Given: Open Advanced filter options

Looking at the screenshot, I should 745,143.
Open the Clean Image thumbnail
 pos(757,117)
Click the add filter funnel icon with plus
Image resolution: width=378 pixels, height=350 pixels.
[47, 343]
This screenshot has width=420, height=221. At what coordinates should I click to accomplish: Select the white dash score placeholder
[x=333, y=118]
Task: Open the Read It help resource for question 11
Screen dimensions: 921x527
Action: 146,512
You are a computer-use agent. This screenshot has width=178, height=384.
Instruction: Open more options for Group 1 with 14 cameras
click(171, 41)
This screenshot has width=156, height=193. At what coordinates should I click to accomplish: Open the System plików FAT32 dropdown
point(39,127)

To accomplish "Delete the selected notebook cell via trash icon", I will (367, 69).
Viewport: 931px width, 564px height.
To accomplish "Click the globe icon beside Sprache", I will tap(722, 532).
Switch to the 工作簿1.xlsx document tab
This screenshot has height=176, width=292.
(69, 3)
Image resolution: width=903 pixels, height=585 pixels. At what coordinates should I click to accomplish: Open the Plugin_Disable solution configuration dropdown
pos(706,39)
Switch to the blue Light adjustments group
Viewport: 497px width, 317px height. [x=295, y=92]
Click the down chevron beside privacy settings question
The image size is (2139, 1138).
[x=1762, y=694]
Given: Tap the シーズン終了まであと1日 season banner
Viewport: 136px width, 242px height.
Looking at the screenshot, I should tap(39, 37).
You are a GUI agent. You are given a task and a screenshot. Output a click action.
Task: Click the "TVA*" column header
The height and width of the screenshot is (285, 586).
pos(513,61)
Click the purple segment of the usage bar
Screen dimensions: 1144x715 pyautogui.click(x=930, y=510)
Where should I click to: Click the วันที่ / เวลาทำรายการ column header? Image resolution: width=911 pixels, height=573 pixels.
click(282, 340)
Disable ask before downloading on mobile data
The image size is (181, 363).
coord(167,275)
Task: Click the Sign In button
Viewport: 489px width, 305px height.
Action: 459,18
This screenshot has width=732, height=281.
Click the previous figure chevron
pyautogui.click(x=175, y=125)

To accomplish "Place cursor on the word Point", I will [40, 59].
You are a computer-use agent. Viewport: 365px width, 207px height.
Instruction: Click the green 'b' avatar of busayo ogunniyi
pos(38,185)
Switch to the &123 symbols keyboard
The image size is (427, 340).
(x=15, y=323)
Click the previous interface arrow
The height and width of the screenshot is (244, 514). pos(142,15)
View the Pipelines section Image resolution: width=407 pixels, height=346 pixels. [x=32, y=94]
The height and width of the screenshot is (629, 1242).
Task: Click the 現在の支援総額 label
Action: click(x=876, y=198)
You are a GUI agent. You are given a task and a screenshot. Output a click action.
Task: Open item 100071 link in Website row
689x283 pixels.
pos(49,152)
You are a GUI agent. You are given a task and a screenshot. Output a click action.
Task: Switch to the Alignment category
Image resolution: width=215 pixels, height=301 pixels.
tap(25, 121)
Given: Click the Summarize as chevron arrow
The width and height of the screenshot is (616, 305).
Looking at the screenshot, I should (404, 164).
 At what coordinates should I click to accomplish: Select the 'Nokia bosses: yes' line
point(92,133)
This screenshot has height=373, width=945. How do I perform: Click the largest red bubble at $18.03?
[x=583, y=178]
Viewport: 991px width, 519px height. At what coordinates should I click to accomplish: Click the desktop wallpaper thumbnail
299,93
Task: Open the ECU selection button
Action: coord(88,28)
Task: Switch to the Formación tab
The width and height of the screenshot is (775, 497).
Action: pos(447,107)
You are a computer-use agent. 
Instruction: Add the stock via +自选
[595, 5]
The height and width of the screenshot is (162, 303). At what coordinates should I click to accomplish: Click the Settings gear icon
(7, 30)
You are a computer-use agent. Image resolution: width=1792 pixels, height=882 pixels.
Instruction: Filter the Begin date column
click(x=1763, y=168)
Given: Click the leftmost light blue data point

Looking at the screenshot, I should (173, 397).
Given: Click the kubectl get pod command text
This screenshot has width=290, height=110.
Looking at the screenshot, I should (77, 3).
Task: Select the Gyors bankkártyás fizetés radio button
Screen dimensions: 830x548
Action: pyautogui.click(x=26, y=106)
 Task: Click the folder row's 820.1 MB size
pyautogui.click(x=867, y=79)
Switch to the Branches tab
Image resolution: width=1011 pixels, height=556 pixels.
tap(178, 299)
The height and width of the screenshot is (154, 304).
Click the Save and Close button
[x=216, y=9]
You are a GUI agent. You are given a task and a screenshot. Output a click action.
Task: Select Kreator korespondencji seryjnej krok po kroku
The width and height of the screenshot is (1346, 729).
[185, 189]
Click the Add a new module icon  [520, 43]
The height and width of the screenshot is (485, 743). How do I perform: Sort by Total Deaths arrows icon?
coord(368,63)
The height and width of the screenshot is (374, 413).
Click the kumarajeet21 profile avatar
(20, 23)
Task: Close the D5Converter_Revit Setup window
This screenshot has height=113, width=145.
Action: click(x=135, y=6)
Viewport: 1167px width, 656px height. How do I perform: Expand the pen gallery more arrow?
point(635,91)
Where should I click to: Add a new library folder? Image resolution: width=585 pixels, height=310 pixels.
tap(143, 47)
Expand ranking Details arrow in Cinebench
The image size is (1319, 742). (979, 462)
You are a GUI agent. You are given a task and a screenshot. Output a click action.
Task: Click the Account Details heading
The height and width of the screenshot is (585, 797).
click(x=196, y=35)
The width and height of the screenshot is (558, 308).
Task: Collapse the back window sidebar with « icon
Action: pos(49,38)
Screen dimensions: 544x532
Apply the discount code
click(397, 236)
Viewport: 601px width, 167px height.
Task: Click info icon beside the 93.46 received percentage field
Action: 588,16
* * *
What you have to do -
When a line in the records contains the string "will", it counts; state how many lines count, with no other words.

Response to this exercise -
3